-- DATA TO EXAMINE --
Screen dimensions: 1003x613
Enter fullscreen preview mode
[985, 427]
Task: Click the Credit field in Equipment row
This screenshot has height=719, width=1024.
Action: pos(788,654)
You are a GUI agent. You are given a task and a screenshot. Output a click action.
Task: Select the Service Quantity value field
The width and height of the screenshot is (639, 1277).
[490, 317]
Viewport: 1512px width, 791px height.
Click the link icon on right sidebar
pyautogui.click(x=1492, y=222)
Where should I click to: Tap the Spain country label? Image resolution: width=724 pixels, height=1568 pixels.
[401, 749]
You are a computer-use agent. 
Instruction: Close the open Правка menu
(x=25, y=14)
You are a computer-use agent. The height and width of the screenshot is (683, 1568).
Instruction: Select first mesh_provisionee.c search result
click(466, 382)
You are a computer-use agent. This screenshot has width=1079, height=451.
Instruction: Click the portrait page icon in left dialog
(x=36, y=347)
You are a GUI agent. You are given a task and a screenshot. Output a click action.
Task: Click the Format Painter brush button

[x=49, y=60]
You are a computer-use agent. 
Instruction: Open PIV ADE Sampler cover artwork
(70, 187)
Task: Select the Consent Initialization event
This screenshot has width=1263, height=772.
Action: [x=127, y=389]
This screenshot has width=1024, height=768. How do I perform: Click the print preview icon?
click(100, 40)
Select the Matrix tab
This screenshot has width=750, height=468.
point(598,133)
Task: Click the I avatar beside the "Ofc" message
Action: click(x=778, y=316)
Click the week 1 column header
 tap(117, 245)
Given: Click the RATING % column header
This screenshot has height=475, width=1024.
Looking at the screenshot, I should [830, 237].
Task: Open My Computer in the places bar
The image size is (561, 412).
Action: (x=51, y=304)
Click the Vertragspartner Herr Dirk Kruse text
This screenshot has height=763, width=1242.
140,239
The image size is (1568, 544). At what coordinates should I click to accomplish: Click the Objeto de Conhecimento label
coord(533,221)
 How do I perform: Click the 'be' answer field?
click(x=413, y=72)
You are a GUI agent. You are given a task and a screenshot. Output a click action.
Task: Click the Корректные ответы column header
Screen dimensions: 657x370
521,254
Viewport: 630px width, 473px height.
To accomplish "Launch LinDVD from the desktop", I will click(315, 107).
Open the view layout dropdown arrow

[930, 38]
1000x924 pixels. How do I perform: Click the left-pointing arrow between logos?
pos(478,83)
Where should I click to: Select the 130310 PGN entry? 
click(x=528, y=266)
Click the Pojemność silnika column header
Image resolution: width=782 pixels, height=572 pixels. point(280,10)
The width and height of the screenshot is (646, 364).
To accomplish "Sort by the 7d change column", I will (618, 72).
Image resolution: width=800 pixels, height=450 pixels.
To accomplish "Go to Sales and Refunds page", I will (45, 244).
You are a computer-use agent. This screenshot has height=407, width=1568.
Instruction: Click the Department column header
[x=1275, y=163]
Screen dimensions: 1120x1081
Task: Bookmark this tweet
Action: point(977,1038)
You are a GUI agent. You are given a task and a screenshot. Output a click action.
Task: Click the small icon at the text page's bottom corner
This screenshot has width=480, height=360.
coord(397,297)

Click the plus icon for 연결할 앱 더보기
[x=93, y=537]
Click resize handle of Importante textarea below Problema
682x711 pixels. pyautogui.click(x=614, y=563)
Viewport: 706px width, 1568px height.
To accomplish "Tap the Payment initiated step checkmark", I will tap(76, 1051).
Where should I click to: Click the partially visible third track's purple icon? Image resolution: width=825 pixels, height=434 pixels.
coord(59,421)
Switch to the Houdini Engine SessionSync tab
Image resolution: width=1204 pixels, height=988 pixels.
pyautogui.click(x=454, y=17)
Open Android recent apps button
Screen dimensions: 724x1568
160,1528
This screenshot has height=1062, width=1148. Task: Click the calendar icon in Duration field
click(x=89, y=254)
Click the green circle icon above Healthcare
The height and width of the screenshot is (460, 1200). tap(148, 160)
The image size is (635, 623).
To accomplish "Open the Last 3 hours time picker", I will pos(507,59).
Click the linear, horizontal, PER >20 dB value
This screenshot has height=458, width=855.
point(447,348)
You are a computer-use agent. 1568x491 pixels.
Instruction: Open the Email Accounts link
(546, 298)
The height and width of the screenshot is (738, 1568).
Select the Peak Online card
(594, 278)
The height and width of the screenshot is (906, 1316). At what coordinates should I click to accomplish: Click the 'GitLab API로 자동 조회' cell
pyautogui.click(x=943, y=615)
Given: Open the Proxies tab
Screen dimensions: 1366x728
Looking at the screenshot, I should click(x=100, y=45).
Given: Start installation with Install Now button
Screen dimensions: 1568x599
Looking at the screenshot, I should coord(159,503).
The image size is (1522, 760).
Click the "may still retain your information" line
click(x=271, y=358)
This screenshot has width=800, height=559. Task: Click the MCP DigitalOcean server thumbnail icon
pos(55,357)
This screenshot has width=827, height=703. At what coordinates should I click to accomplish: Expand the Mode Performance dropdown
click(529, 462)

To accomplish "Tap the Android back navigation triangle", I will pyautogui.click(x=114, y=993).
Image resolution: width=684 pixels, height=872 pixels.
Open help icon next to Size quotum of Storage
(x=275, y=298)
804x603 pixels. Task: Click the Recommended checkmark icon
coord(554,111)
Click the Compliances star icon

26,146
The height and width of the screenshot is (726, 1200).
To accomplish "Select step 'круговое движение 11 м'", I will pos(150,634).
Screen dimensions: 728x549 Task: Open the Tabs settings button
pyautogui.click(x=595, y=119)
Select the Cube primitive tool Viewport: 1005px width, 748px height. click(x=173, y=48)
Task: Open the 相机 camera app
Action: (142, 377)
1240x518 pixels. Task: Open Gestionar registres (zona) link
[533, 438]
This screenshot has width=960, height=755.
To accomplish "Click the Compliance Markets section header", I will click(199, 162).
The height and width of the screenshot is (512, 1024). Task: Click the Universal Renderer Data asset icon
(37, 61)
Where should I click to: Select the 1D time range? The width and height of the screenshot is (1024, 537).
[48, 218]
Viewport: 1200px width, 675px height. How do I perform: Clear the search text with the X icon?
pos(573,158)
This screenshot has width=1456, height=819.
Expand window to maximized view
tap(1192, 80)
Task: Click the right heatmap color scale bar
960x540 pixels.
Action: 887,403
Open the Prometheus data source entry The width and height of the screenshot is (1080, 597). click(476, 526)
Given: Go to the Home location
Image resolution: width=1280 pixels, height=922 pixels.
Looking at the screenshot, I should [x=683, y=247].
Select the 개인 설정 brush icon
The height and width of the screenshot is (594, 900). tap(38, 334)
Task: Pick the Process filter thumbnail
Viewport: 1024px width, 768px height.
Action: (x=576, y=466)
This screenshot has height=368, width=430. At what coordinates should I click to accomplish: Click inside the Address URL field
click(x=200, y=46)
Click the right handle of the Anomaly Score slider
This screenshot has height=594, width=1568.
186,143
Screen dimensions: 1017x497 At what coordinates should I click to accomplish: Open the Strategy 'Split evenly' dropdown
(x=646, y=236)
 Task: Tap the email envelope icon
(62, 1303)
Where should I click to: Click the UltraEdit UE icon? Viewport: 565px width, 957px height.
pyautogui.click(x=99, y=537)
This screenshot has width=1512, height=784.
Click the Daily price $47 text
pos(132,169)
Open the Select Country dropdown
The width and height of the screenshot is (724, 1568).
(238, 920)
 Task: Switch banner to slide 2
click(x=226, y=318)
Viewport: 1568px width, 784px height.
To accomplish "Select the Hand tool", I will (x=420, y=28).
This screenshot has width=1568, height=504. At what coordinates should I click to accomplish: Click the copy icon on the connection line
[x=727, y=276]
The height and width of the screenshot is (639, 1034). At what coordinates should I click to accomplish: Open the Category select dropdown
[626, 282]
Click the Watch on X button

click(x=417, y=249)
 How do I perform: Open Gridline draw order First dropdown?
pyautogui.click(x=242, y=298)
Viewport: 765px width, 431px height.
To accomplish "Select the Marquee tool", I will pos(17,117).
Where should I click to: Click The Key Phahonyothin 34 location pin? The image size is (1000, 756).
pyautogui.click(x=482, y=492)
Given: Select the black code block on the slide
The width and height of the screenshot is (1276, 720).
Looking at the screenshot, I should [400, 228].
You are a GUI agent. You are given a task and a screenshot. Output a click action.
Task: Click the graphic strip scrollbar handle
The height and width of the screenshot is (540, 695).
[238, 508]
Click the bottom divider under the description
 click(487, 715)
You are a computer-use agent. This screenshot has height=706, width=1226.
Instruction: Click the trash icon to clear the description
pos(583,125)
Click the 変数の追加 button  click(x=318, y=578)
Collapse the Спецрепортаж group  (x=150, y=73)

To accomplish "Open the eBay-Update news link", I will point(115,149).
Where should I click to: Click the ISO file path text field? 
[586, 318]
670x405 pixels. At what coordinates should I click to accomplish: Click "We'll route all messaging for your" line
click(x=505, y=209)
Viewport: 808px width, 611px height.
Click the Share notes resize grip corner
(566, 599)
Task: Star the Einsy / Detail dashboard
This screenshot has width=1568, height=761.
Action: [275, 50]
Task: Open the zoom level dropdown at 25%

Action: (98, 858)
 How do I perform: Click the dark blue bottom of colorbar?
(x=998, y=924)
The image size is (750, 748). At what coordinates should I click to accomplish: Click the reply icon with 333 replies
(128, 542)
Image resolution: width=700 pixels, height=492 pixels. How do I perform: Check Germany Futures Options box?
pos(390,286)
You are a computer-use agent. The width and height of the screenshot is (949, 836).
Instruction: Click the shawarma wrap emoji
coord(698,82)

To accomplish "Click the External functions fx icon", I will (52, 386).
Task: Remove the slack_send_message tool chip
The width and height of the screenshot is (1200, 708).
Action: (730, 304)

-- HOW TO COMPLETE THIS TASK --
Go through the entries above and count the lines containing the word "Android"; give only that count.

-- THE COMPLETED TASK --
2